We change the size of the figure as the default is too small to be readable.
fig = plt.figure(figsize=(8,10), dpi=100)
bugsdf.Type.value_counts(ascending=True).plot(kind='barh')
The Version column has a the text for the version. Let's grab the first three characters to get the major version of for the bug. This is not really perfect as it will only return 5.1 if the string is '5.1.30, 5.5.16', but it's good enough for now.
The function will be mapped to the Version column of the dataframe. And we will save the result in a new column called major_version.
def getversion(inputver):
if isinstance(inputver, float):
return inputver
return inputver[:3]
bugsdf['major_version'] = bugsdf.Version.map(getversion)
Besides Pandas we can use matplotlib's pyplot, which is a bit like MATLAB.
Let's create a heatmap for bug status and category
compstat = bugsdf.groupby('major_version').Type.value_counts().unstack().T
fig = plt.figure(figsize=(15,10), dpi=100)
plt.pcolor(compstat, vmin=0, vmax=5, cmap='Blues')
plt.yticks(np.arange(0.5, len(compstat.index), 1), compstat.index)
plt.xticks(np.arange(0.5, len(compstat.columns), 1), compstat.columns)
Now we can create a heatmap which compares major versions and components.
fig = plt.figure(figsize=(8,10), dpi=100)
plt.pcolor(compstat, vmin=0, vmax=10, cmap='Blues')
plt.yticks(np.arange(0.5, len(compstat.index), 1), compstat.index)
plt.xticks(np.arange(0.5, len(compstat.columns), 1), compstat.columns)
Now we have the major version, let's filter on MySQL 5.6 and then graph the different values for the Status field.
bugsdf[bugsdf.major_version == '5.6'].Status.value_counts().plot(kind='bar')
Or maybe check the status for all versions.
bugsdf.groupby('major_version').Status.value_counts().unstack().plot(kind='barh', stacked=True)
That's not really helpful, let's remove the Closed ones.
bugsdf[bugsdf.Status != 'Closed'].groupby('major_version').Status.value_counts().unstack().plot(kind='bar', stacked=True)
The Entered and Modified fields are not yet in a 'real' date format. So these must be coverted before we can use them.
bugsdf['Entered'] = pd.to_datetime(bugsdf.Entered)
bugsdf['Modified'] = pd.to_datetime(bugsdf.Modified)
Which are the oldest open bugs?
The - before the bugsdf.Status.isin reverses the result, so it behave like 'is not in'.

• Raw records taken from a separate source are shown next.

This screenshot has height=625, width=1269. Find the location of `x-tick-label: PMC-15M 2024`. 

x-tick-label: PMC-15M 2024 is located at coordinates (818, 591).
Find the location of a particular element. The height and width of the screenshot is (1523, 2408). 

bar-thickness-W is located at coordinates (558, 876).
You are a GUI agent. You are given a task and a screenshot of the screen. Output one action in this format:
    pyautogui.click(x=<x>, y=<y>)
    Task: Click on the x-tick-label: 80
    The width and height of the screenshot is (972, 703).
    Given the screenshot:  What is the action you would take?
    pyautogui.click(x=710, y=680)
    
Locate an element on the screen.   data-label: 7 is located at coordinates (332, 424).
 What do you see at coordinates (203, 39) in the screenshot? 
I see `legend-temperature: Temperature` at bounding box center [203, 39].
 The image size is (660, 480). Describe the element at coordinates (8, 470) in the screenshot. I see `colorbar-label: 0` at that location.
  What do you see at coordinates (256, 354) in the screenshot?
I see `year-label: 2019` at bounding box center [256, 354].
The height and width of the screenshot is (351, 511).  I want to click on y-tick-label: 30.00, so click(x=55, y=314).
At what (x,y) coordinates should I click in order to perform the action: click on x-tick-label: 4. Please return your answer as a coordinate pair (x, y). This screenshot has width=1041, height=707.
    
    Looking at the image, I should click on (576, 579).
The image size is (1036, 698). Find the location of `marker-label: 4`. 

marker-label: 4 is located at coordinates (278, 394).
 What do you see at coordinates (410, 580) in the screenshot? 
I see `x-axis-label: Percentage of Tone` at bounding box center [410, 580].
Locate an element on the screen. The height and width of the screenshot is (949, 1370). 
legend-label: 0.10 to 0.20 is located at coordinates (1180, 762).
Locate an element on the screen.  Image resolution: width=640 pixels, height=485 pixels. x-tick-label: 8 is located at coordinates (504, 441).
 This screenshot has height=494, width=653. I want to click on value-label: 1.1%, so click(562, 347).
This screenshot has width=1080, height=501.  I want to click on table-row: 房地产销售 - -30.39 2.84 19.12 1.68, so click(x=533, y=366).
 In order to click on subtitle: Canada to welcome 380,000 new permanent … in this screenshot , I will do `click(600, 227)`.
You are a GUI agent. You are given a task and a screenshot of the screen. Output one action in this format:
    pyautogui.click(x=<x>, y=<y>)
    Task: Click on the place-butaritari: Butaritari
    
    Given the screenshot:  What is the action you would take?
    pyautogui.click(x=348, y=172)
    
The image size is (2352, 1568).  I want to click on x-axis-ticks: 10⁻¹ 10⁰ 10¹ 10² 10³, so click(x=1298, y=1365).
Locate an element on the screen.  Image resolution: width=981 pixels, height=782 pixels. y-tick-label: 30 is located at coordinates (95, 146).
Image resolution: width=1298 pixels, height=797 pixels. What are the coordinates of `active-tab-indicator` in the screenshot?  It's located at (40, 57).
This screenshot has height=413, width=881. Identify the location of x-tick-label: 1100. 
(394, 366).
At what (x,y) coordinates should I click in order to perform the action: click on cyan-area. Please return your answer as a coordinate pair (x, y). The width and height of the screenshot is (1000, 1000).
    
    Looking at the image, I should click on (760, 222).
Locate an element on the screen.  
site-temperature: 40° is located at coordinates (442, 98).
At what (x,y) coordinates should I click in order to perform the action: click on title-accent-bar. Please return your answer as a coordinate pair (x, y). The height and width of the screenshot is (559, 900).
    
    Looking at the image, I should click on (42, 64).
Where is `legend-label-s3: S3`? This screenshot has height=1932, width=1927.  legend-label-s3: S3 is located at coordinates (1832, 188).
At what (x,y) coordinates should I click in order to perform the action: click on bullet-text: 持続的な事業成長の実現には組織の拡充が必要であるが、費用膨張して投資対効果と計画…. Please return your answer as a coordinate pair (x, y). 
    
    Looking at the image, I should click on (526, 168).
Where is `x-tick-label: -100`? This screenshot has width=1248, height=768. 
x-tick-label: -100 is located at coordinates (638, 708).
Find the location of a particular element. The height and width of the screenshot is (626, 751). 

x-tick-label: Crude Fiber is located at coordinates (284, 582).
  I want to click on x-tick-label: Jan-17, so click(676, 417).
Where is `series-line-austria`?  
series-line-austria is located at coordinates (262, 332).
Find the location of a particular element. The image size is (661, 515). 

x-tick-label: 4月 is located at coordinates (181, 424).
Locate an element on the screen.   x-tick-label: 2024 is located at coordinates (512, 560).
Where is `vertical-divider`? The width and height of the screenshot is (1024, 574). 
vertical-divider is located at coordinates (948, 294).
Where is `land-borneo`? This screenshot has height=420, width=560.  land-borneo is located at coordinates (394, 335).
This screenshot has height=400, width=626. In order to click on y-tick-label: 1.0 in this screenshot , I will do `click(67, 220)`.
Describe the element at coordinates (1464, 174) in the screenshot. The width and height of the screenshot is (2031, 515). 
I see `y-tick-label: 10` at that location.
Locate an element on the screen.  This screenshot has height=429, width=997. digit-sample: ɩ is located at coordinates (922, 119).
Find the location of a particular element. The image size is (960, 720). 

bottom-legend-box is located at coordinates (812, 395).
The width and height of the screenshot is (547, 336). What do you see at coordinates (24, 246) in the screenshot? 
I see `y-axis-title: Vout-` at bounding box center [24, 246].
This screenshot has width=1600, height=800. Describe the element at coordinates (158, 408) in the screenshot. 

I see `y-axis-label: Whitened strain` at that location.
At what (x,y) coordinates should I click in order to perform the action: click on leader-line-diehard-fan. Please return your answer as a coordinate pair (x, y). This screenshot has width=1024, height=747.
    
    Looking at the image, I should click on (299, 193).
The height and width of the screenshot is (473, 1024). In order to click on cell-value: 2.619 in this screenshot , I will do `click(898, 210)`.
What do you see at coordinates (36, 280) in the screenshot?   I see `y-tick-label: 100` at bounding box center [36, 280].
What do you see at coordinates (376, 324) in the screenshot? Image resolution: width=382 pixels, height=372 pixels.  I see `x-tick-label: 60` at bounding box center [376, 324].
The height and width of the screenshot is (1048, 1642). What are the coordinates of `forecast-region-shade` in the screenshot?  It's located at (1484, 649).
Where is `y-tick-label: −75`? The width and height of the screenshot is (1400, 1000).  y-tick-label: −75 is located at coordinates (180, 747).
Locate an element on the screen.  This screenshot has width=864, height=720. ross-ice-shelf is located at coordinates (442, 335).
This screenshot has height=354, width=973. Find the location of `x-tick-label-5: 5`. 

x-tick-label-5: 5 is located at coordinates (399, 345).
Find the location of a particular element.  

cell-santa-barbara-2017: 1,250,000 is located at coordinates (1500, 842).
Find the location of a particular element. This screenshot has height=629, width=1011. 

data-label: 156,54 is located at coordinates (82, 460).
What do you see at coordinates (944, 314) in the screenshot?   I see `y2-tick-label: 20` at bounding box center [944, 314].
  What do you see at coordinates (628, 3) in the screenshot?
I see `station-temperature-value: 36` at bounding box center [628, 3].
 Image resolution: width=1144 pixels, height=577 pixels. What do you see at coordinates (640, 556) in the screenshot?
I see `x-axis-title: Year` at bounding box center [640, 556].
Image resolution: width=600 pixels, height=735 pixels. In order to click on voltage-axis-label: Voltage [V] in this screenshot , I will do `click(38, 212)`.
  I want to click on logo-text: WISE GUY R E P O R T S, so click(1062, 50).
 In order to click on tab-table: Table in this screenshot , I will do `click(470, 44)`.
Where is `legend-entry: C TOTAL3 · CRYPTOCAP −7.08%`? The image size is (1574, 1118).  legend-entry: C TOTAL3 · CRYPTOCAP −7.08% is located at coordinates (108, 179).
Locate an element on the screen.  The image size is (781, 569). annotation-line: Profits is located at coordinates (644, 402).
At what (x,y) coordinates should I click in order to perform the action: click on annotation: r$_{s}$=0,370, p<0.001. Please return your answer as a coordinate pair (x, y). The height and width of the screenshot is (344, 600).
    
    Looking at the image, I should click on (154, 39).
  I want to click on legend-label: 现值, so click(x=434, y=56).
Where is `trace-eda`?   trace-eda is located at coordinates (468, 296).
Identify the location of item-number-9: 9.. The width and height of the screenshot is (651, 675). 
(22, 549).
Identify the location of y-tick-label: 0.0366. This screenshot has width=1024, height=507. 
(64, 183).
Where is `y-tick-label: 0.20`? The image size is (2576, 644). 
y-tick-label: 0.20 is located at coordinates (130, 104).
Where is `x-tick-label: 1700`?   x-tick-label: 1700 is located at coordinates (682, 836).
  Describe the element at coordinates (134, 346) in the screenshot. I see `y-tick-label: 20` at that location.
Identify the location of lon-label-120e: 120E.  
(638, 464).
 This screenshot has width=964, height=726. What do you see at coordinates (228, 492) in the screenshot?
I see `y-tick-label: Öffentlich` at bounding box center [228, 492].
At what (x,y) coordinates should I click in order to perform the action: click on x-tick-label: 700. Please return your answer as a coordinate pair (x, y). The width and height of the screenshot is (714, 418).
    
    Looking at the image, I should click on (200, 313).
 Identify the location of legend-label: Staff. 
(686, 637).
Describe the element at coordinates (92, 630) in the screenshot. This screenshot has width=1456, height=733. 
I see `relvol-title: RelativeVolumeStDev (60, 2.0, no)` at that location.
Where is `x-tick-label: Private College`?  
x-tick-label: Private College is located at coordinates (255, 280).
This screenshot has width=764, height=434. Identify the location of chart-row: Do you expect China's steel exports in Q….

bugsdf[-bugsdf.Status.isin(['Closed', 'Duplicate', 'Won\'t fix', 'Can\'t repeat'])].sort(columns='Entered')[:5]
Now let's find bugs which are open and not modified in a some time.
bugsdf[-bugsdf.Status.isin(['Closed', 'Duplicate', 'Won\'t fix', 'Can\'t repeat'])] \
[bugsdf.Modified < datetime(2013, 6, 1)] \
[bugsdf.Modified > datetime(1970, 1, 1)]
Besides searching for bugs by reporter you can also use this to search on other conditions.